--- DATA SUPPLIED ---
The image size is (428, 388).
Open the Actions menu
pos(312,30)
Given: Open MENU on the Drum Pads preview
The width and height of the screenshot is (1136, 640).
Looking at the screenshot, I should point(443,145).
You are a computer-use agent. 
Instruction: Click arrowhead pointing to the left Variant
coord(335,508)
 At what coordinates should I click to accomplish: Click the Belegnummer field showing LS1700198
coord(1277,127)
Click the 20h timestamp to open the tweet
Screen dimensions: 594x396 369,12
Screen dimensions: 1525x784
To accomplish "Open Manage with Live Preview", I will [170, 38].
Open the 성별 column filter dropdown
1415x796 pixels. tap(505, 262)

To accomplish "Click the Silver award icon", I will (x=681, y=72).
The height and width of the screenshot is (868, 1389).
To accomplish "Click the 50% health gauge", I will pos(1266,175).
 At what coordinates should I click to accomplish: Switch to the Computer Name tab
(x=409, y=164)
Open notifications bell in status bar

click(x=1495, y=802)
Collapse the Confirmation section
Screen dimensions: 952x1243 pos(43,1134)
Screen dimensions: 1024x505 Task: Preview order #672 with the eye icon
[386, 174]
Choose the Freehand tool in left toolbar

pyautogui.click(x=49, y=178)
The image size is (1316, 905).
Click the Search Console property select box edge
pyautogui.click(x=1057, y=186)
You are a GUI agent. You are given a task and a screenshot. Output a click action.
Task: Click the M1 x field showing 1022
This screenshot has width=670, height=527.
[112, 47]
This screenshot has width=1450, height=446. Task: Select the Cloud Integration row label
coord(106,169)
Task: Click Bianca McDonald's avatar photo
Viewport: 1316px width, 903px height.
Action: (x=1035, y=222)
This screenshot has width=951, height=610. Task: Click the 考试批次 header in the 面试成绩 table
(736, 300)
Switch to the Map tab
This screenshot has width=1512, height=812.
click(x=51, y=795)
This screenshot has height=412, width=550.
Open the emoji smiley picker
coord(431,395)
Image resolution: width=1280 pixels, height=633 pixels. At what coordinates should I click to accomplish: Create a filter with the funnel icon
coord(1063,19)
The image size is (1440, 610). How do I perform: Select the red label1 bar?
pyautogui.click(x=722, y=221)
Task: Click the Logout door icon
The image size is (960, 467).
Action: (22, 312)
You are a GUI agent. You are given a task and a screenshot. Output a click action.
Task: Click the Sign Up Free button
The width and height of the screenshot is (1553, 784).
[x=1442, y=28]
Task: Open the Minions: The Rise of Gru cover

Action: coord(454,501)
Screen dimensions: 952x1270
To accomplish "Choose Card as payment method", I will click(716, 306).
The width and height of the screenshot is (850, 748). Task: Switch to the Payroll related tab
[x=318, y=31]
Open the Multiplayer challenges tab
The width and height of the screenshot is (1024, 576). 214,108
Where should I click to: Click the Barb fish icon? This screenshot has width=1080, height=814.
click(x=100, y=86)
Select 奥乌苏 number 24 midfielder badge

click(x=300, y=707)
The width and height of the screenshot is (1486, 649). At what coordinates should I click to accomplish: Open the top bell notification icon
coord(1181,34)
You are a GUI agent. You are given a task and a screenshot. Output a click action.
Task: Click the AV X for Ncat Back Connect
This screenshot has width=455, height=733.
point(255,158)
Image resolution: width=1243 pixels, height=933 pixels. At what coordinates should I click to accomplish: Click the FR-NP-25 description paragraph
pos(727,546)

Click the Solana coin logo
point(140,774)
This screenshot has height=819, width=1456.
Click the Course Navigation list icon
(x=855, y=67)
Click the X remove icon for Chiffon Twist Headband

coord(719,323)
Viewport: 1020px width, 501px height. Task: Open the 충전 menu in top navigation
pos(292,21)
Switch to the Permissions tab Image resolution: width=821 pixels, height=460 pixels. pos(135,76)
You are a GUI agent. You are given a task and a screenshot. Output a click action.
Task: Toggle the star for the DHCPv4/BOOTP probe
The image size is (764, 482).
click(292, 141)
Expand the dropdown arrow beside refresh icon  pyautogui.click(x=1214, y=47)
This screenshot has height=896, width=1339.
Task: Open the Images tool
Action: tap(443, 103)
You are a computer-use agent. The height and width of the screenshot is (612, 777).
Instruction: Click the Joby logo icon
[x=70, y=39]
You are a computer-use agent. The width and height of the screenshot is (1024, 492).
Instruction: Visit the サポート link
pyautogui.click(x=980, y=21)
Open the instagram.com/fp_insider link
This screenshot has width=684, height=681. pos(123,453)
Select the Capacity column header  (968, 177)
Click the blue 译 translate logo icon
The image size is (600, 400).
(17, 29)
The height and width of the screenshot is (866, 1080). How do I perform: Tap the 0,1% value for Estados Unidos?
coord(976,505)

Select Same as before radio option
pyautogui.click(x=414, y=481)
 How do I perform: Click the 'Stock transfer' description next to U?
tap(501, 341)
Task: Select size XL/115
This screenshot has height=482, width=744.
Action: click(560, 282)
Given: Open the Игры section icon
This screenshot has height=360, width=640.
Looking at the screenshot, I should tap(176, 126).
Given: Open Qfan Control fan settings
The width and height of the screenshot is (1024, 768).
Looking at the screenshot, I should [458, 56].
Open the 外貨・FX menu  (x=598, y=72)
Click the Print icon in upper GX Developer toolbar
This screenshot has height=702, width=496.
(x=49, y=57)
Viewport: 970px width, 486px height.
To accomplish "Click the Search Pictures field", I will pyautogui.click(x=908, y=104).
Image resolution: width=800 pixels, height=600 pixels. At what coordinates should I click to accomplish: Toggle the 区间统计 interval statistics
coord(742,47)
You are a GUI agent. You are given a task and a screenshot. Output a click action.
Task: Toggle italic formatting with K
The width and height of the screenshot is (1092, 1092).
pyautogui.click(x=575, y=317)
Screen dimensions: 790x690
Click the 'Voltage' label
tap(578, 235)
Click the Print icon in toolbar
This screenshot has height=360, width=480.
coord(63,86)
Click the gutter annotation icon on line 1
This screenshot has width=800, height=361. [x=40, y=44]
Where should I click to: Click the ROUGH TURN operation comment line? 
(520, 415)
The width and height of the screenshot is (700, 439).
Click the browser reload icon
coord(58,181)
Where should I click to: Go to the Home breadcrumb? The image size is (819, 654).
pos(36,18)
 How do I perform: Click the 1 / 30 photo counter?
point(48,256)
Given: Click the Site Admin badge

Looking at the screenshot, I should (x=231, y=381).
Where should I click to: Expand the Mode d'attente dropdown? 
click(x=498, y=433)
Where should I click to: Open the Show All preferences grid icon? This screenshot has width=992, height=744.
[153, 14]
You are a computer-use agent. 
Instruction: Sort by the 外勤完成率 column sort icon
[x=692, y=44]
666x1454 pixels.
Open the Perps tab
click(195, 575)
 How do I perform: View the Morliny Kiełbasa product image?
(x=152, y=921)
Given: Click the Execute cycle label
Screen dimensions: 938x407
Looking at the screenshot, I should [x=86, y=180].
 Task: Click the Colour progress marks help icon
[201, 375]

--- INSTRUCTIONS FOR THE TASK ---
Can you print every one of the lines above again, word for word and in the same order?

--- EXPECTED ANSWER ---
The image size is (428, 388).
Open the Actions menu
pos(312,30)
Given: Open MENU on the Drum Pads preview
The width and height of the screenshot is (1136, 640).
Looking at the screenshot, I should point(443,145).
You are a computer-use agent. 
Instruction: Click arrowhead pointing to the left Variant
coord(335,508)
 At what coordinates should I click to accomplish: Click the Belegnummer field showing LS1700198
coord(1277,127)
Click the 20h timestamp to open the tweet
Screen dimensions: 594x396 369,12
Screen dimensions: 1525x784
To accomplish "Open Manage with Live Preview", I will [170, 38].
Open the 성별 column filter dropdown
1415x796 pixels. tap(505, 262)

To accomplish "Click the Silver award icon", I will (x=681, y=72).
The height and width of the screenshot is (868, 1389).
To accomplish "Click the 50% health gauge", I will pos(1266,175).
 At what coordinates should I click to accomplish: Switch to the Computer Name tab
(x=409, y=164)
Open notifications bell in status bar

click(x=1495, y=802)
Collapse the Confirmation section
Screen dimensions: 952x1243 pos(43,1134)
Screen dimensions: 1024x505 Task: Preview order #672 with the eye icon
[386, 174]
Choose the Freehand tool in left toolbar

pyautogui.click(x=49, y=178)
The image size is (1316, 905).
Click the Search Console property select box edge
pyautogui.click(x=1057, y=186)
You are a GUI agent. You are given a task and a screenshot. Output a click action.
Task: Click the M1 x field showing 1022
This screenshot has width=670, height=527.
[112, 47]
This screenshot has width=1450, height=446. Task: Select the Cloud Integration row label
coord(106,169)
Task: Click Bianca McDonald's avatar photo
Viewport: 1316px width, 903px height.
Action: (x=1035, y=222)
This screenshot has width=951, height=610. Task: Click the 考试批次 header in the 面试成绩 table
(736, 300)
Switch to the Map tab
This screenshot has width=1512, height=812.
click(x=51, y=795)
This screenshot has height=412, width=550.
Open the emoji smiley picker
coord(431,395)
Image resolution: width=1280 pixels, height=633 pixels. At what coordinates should I click to accomplish: Create a filter with the funnel icon
coord(1063,19)
The image size is (1440, 610). How do I perform: Select the red label1 bar?
pyautogui.click(x=722, y=221)
Task: Click the Logout door icon
The image size is (960, 467).
Action: (22, 312)
You are a GUI agent. You are given a task and a screenshot. Output a click action.
Task: Click the Sign Up Free button
The width and height of the screenshot is (1553, 784).
[x=1442, y=28]
Task: Open the Minions: The Rise of Gru cover

Action: coord(454,501)
Screen dimensions: 952x1270
To accomplish "Choose Card as payment method", I will click(716, 306).
The width and height of the screenshot is (850, 748). Task: Switch to the Payroll related tab
[x=318, y=31]
Open the Multiplayer challenges tab
The width and height of the screenshot is (1024, 576). 214,108
Where should I click to: Click the Barb fish icon? This screenshot has width=1080, height=814.
click(x=100, y=86)
Select 奥乌苏 number 24 midfielder badge

click(x=300, y=707)
The width and height of the screenshot is (1486, 649). At what coordinates should I click to accomplish: Open the top bell notification icon
coord(1181,34)
You are a GUI agent. You are given a task and a screenshot. Output a click action.
Task: Click the AV X for Ncat Back Connect
This screenshot has width=455, height=733.
point(255,158)
Image resolution: width=1243 pixels, height=933 pixels. At what coordinates should I click to accomplish: Click the FR-NP-25 description paragraph
pos(727,546)

Click the Solana coin logo
point(140,774)
This screenshot has height=819, width=1456.
Click the Course Navigation list icon
(x=855, y=67)
Click the X remove icon for Chiffon Twist Headband

coord(719,323)
Viewport: 1020px width, 501px height. Task: Open the 충전 menu in top navigation
pos(292,21)
Switch to the Permissions tab Image resolution: width=821 pixels, height=460 pixels. pos(135,76)
You are a GUI agent. You are given a task and a screenshot. Output a click action.
Task: Toggle the star for the DHCPv4/BOOTP probe
The image size is (764, 482).
click(292, 141)
Expand the dropdown arrow beside refresh icon  pyautogui.click(x=1214, y=47)
This screenshot has height=896, width=1339.
Task: Open the Images tool
Action: tap(443, 103)
You are a computer-use agent. The height and width of the screenshot is (612, 777).
Instruction: Click the Joby logo icon
[x=70, y=39]
You are a computer-use agent. The width and height of the screenshot is (1024, 492).
Instruction: Visit the サポート link
pyautogui.click(x=980, y=21)
Open the instagram.com/fp_insider link
This screenshot has width=684, height=681. pos(123,453)
Select the Capacity column header  (968, 177)
Click the blue 译 translate logo icon
The image size is (600, 400).
(17, 29)
The height and width of the screenshot is (866, 1080). How do I perform: Tap the 0,1% value for Estados Unidos?
coord(976,505)

Select Same as before radio option
pyautogui.click(x=414, y=481)
 How do I perform: Click the 'Stock transfer' description next to U?
tap(501, 341)
Task: Select size XL/115
This screenshot has height=482, width=744.
Action: click(560, 282)
Given: Open the Игры section icon
This screenshot has height=360, width=640.
Looking at the screenshot, I should tap(176, 126).
Given: Open Qfan Control fan settings
The width and height of the screenshot is (1024, 768).
Looking at the screenshot, I should [458, 56].
Open the 外貨・FX menu  (x=598, y=72)
Click the Print icon in upper GX Developer toolbar
This screenshot has height=702, width=496.
(x=49, y=57)
Viewport: 970px width, 486px height.
To accomplish "Click the Search Pictures field", I will pyautogui.click(x=908, y=104).
Image resolution: width=800 pixels, height=600 pixels. At what coordinates should I click to accomplish: Toggle the 区间统计 interval statistics
coord(742,47)
You are a GUI agent. You are given a task and a screenshot. Output a click action.
Task: Toggle italic formatting with K
The width and height of the screenshot is (1092, 1092).
pyautogui.click(x=575, y=317)
Screen dimensions: 790x690
Click the 'Voltage' label
tap(578, 235)
Click the Print icon in toolbar
This screenshot has height=360, width=480.
coord(63,86)
Click the gutter annotation icon on line 1
This screenshot has width=800, height=361. [x=40, y=44]
Where should I click to: Click the ROUGH TURN operation comment line? 
(520, 415)
The width and height of the screenshot is (700, 439).
Click the browser reload icon
coord(58,181)
Where should I click to: Go to the Home breadcrumb? The image size is (819, 654).
pos(36,18)
 How do I perform: Click the 1 / 30 photo counter?
point(48,256)
Given: Click the Site Admin badge

Looking at the screenshot, I should (x=231, y=381).
Where should I click to: Expand the Mode d'attente dropdown? 
click(x=498, y=433)
Where should I click to: Open the Show All preferences grid icon? This screenshot has width=992, height=744.
[153, 14]
You are a computer-use agent. 
Instruction: Sort by the 外勤完成率 column sort icon
[x=692, y=44]
666x1454 pixels.
Open the Perps tab
click(195, 575)
 How do I perform: View the Morliny Kiełbasa product image?
(x=152, y=921)
Given: Click the Execute cycle label
Screen dimensions: 938x407
Looking at the screenshot, I should [x=86, y=180].
 Task: Click the Colour progress marks help icon
[201, 375]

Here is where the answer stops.